§ **Goal**: Convert the rows from the very first line through the line containing "Looking at the screenshot, I should (x=81, y=570)." into a JSON list of strings, with one string per line and blank lines left out.

§ **Exercise data**:
= = = = =
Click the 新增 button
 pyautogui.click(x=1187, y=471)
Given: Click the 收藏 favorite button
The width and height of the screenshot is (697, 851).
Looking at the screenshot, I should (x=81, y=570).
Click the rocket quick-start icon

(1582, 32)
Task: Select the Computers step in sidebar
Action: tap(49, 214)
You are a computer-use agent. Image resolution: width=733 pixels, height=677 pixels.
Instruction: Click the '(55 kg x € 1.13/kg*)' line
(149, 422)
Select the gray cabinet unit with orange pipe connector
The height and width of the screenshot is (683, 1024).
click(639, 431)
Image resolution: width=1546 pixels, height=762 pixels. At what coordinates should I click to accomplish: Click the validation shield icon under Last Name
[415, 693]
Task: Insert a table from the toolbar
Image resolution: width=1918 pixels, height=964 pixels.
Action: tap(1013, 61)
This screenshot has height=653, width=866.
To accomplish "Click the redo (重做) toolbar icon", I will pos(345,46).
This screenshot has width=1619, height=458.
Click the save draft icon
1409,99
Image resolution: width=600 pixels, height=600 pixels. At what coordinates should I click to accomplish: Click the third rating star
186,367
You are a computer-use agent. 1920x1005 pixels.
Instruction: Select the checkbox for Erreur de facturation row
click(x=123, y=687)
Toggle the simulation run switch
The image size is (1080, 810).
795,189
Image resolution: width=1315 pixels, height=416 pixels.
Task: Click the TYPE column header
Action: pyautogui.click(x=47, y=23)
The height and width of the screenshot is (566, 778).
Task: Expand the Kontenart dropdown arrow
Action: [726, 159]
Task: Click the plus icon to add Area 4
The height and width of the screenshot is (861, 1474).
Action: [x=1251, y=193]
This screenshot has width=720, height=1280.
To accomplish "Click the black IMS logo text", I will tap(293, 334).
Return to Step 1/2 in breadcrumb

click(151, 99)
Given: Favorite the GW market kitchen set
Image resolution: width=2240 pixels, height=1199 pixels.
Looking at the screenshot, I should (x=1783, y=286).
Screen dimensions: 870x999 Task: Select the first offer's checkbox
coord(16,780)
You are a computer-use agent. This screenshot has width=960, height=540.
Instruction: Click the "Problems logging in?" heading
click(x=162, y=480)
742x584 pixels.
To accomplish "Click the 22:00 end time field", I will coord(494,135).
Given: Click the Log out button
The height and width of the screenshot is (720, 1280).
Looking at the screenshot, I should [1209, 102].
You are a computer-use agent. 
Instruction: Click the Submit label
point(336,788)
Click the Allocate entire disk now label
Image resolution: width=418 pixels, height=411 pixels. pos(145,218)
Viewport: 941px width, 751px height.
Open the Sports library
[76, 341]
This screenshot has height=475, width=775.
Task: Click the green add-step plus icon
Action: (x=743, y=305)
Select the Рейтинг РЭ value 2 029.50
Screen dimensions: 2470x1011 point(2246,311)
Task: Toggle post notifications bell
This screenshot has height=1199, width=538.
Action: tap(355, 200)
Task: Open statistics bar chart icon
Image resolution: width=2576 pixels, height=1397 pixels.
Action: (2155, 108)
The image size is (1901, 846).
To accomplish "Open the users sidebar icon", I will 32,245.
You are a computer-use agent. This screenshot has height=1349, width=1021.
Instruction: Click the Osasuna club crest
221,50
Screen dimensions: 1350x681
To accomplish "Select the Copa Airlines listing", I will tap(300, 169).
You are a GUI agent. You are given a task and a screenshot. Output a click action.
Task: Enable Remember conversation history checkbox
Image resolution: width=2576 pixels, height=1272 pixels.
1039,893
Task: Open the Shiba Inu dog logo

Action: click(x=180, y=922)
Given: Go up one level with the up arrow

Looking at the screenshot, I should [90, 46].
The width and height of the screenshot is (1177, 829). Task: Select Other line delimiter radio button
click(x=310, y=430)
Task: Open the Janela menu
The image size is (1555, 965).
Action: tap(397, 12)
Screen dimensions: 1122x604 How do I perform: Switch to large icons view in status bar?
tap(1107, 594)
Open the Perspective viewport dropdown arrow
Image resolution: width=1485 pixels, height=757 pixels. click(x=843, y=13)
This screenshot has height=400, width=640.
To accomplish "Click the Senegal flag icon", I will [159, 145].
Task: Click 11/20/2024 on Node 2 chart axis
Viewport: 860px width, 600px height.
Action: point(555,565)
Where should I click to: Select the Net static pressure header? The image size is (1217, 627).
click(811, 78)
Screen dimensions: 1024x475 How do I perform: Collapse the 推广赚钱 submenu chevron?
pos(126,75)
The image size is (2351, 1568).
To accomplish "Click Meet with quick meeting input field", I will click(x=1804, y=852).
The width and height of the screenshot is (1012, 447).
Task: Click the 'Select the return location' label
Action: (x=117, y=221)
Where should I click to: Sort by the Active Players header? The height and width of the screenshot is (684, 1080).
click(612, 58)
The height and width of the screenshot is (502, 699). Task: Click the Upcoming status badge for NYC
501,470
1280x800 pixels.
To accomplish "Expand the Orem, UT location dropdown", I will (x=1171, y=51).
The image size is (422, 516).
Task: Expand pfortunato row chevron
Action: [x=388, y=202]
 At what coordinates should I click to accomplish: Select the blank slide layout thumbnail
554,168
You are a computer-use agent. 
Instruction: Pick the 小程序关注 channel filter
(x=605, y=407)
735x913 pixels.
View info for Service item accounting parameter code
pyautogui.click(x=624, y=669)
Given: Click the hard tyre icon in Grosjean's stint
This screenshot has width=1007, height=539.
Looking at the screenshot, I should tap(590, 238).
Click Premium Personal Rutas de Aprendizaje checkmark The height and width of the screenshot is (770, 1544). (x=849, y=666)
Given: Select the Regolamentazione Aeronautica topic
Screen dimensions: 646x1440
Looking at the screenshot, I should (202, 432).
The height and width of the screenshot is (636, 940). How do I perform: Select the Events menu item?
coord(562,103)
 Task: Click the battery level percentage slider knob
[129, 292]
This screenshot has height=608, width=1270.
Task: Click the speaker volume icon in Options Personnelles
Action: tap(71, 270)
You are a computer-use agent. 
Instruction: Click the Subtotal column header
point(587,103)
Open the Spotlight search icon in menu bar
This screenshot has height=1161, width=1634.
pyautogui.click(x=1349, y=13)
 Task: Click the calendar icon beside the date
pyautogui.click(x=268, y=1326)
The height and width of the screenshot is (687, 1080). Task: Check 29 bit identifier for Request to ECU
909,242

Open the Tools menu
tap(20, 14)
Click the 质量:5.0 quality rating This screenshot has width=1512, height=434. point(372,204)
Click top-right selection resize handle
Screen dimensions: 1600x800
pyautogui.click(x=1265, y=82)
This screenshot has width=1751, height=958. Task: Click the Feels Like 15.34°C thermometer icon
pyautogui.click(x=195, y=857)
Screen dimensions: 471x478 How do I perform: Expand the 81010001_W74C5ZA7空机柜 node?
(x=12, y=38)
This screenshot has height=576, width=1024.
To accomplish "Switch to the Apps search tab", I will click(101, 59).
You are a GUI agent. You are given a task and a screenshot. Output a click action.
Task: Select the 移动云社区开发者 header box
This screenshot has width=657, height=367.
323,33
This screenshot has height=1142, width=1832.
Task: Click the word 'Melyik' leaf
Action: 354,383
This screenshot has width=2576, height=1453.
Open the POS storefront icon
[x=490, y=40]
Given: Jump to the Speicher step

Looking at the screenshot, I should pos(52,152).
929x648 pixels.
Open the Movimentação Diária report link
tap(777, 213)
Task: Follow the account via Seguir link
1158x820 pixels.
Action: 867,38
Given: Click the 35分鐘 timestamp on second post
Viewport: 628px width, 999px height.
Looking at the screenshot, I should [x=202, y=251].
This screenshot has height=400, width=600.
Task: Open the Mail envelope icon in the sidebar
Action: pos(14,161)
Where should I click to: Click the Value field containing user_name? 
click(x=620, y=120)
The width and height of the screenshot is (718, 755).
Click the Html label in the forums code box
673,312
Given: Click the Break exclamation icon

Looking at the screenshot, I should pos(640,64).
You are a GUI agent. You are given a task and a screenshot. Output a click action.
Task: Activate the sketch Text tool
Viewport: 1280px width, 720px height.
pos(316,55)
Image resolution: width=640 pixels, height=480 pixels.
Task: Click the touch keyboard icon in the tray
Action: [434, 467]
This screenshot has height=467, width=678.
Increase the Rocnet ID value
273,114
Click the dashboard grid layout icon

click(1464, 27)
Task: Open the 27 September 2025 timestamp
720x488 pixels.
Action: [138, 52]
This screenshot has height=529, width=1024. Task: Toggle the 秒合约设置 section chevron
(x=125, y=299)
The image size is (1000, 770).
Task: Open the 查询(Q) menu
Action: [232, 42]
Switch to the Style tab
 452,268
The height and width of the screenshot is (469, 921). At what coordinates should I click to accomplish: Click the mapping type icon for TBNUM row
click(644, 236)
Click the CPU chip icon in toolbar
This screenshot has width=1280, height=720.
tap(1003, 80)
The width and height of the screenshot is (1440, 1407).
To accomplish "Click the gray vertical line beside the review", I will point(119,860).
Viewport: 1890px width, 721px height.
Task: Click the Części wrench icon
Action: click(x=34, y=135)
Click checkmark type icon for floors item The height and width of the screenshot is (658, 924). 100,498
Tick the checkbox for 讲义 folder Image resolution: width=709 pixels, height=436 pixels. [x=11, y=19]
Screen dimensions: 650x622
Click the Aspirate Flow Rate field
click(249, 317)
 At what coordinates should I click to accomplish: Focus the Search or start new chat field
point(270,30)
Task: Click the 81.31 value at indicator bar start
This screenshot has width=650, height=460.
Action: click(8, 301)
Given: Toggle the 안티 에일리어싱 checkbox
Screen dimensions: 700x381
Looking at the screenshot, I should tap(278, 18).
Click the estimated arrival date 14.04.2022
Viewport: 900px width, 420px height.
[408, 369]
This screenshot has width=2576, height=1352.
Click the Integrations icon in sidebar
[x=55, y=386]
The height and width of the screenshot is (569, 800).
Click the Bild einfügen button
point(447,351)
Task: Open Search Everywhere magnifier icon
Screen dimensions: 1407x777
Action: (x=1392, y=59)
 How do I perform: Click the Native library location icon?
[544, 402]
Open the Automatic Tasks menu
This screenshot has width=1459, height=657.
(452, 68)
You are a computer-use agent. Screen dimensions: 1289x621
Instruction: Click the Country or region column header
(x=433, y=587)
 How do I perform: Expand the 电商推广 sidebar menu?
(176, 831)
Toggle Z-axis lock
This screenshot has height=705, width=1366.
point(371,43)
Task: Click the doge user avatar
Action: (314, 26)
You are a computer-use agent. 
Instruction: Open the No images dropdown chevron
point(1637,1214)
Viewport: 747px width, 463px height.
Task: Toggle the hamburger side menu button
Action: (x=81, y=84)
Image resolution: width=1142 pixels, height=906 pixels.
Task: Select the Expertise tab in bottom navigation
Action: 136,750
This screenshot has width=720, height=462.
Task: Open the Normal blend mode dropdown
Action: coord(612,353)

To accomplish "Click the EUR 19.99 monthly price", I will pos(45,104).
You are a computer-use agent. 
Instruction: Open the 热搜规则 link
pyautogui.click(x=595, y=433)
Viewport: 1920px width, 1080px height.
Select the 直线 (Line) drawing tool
= = = = =
§ **Output of the task**:
[
  "Click the 新增 button",
  " pyautogui.click(x=1187, y=471)",
  "Given: Click the 收藏 favorite button",
  "The width and height of the screenshot is (697, 851).",
  "Looking at the screenshot, I should (x=81, y=570)."
]